Siphonophores are highly specialised invertebrates that live in symbiosis with each other to ensure the survival of their colony. In order to understand how to tackle the climate crisis together, SUPERFLEX focuses on other species, exploring the depths of the sea. This is how Vertical Migration came about, a digital animation that allows us to listen to and identify with one of the silent majorities that populate our planet. Moved by a similar intention, the sculpture and participatory work Interspecies Assembly aims to be a “meeting point to nurture dialogue between species”, a place where to slow down and listen. After its debut at the 76th General Assembly of the United Nations in New York, Interspecies Assembly begins its world tour: these days, it’s at BLOX and the Danish Architecture Center in Copenhagen, and it will stay there until 28 November 2021.

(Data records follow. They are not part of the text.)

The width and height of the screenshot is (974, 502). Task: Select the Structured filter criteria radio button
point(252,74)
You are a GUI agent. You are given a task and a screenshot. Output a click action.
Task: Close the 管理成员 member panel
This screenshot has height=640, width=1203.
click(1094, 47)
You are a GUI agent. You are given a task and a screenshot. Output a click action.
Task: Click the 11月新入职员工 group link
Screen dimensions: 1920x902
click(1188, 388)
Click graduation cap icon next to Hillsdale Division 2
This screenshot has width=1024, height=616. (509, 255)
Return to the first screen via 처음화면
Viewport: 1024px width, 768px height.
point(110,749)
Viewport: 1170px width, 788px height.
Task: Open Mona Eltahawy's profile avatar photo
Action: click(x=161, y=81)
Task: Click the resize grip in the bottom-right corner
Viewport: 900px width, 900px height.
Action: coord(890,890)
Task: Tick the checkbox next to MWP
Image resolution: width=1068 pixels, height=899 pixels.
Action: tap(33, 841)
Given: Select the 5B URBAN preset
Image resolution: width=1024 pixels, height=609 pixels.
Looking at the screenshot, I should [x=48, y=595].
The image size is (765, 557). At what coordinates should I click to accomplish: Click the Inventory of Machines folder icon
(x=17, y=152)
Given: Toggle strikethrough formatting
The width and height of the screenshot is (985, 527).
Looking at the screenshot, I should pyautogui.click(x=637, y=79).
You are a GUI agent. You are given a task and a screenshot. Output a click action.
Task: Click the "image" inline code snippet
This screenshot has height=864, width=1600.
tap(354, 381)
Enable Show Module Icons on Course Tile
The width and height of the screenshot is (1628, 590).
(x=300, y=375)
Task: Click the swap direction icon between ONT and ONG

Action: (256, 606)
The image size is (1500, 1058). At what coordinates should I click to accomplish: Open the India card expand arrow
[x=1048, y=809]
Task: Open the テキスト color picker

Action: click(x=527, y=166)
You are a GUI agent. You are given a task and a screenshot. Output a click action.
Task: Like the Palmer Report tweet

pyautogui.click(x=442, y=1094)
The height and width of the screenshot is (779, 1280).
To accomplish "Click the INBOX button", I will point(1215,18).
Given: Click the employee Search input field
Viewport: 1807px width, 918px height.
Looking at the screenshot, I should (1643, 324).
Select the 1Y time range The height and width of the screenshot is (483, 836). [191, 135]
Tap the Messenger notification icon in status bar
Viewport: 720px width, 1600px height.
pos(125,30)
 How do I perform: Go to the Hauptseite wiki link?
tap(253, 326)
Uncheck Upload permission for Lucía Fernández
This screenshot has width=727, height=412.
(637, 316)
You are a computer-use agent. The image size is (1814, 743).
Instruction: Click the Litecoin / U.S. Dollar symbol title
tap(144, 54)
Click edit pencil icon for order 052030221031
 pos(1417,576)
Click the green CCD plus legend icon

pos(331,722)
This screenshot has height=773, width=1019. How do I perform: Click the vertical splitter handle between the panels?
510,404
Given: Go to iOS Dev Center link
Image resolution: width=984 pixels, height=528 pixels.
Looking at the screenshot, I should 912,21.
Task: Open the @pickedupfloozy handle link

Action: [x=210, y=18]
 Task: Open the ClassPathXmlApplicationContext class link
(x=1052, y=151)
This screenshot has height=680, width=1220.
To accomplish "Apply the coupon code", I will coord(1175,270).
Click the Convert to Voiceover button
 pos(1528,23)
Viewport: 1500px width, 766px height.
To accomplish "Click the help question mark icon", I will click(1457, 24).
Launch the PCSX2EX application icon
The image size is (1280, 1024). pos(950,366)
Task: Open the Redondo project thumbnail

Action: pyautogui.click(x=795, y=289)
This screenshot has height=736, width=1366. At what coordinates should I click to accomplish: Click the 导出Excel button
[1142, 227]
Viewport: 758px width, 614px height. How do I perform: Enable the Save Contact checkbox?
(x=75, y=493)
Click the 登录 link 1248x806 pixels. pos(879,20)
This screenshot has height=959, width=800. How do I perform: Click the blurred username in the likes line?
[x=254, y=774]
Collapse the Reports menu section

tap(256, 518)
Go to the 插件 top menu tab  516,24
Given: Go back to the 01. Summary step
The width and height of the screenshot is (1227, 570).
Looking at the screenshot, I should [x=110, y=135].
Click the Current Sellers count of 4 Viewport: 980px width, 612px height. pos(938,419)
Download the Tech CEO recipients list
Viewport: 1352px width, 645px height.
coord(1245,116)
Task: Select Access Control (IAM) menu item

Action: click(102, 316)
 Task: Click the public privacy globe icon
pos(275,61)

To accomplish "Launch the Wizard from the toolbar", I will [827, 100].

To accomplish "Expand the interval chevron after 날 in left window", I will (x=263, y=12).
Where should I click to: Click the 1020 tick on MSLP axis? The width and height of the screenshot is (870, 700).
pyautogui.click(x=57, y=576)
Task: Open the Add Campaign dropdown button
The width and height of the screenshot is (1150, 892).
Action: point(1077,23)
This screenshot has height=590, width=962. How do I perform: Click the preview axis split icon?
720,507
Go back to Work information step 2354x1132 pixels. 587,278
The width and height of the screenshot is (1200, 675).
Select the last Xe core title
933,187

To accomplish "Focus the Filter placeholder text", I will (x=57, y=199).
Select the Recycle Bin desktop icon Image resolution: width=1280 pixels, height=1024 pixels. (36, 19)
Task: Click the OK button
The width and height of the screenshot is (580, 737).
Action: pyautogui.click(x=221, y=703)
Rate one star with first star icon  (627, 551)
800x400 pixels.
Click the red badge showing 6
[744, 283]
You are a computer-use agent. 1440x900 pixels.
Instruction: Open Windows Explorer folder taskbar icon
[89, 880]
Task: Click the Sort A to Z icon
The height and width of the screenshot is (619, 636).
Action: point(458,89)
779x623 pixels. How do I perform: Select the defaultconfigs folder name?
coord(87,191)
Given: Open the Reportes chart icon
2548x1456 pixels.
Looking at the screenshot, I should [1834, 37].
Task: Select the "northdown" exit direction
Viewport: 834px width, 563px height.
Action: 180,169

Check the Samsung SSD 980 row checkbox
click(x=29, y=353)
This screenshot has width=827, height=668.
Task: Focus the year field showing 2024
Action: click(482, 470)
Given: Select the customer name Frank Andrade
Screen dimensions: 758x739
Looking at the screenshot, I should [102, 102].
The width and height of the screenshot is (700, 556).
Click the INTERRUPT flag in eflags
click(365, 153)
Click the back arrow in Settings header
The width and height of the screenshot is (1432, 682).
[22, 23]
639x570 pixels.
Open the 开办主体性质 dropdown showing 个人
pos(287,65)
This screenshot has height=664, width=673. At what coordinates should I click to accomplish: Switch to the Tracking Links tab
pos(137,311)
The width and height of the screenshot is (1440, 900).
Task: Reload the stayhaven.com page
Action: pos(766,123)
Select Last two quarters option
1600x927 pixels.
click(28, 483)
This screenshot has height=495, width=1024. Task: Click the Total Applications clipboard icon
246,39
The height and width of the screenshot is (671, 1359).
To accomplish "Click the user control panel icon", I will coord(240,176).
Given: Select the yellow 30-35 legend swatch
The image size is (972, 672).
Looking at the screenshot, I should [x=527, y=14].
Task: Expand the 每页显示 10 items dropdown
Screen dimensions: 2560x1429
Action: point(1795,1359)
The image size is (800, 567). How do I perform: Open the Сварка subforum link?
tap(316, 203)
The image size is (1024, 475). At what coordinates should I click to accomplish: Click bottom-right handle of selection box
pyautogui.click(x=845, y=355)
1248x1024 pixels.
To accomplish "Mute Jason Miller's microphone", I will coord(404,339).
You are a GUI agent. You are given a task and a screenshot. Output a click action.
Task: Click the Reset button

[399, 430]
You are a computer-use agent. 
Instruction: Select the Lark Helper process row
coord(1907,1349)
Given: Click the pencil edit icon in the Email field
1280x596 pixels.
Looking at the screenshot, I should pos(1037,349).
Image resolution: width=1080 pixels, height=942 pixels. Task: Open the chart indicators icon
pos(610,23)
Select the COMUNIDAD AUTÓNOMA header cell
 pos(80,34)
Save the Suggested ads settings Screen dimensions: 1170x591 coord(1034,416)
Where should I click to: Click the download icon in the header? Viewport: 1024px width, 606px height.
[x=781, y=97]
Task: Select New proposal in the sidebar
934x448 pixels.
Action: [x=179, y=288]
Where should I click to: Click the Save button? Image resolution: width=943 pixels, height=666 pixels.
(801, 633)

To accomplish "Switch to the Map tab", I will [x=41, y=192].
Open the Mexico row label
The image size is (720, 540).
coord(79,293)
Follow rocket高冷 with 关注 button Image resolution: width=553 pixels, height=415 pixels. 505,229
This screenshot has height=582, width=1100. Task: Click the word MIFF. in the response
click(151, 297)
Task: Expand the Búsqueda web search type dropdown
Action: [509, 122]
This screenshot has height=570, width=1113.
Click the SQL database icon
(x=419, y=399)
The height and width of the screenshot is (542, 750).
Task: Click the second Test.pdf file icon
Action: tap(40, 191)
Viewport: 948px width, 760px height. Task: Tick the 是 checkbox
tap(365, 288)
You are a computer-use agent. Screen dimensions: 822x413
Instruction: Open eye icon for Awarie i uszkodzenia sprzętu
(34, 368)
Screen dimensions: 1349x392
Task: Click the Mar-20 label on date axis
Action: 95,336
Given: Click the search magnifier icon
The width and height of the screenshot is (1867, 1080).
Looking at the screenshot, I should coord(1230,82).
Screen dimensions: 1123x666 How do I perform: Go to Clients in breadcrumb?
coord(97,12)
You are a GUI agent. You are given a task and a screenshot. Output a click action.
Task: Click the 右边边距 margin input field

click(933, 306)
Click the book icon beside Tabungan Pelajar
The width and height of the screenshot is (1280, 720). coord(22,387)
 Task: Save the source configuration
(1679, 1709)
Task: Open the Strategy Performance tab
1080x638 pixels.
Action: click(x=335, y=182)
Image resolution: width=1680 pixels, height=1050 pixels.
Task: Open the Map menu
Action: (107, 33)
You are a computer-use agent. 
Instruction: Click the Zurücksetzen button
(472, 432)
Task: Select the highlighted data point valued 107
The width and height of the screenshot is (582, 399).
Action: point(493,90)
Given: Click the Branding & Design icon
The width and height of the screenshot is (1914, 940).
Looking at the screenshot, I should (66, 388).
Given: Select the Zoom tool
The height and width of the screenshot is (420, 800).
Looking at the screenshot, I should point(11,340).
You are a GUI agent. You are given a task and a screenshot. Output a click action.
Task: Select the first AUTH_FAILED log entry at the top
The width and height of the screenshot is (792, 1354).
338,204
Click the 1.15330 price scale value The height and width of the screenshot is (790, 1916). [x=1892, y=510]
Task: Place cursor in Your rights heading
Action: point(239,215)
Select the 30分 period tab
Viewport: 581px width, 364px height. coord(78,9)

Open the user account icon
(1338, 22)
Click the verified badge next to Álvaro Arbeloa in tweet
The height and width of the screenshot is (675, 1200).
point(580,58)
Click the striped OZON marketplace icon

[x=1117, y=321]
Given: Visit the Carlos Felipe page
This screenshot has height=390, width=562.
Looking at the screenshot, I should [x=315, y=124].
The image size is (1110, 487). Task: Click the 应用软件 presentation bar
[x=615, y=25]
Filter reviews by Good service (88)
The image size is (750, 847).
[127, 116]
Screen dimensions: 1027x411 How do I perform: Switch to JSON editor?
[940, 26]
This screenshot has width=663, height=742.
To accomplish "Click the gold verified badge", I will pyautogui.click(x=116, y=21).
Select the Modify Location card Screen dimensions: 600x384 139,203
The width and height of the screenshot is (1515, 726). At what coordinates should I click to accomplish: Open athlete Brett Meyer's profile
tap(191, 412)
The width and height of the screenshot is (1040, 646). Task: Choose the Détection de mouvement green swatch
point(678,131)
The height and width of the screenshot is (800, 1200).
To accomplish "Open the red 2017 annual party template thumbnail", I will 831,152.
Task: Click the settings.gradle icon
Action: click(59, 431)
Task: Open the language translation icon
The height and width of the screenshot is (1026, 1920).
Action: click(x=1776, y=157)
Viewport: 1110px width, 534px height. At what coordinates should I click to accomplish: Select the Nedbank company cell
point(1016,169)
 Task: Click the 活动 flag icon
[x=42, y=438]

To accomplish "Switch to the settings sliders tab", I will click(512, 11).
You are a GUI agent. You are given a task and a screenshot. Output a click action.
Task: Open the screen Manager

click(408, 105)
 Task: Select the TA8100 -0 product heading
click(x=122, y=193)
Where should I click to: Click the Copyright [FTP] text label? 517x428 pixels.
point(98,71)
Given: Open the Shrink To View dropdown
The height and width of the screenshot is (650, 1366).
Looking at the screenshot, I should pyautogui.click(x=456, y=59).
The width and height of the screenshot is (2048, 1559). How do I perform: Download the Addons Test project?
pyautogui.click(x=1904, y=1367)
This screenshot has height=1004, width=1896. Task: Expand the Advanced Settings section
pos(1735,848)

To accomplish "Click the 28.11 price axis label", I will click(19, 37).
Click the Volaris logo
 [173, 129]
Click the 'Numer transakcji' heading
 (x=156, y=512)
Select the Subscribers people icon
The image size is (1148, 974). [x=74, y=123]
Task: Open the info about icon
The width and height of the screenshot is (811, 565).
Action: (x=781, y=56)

In nature, when two ecosystems share a liminal space, The Edge Effect, a happy explosion of biodiversity, takes place. Thus, in the exhibition curated by Chiara Bardelli Nonino and Jordan Andreson, artists from a hybrid community meet on the border between localism and globalisation, the vastness of the digital and the fragmentary nature of reality, creating unique and varied narratives of identity. Andy Picci, Kamilia Kard, Karol Sudolski do it through CGI animation and 3D modelling; Jon Emmony x Del Core, Sam Gregg and Riccardo Maria Chiacchio use the language of fashion; Elena Cremona and Isabelle Landicho, Kelly Costigliolo, Rachele Maistrello, Karim El Maktafi, Vashish Soobah, Marzio Emilio Villa, Alba Zari, choose photography and poetry to tell their origins and the exchange between cultures. Until 26 November at Marsèlleria, the Marsèll gallery in Milan.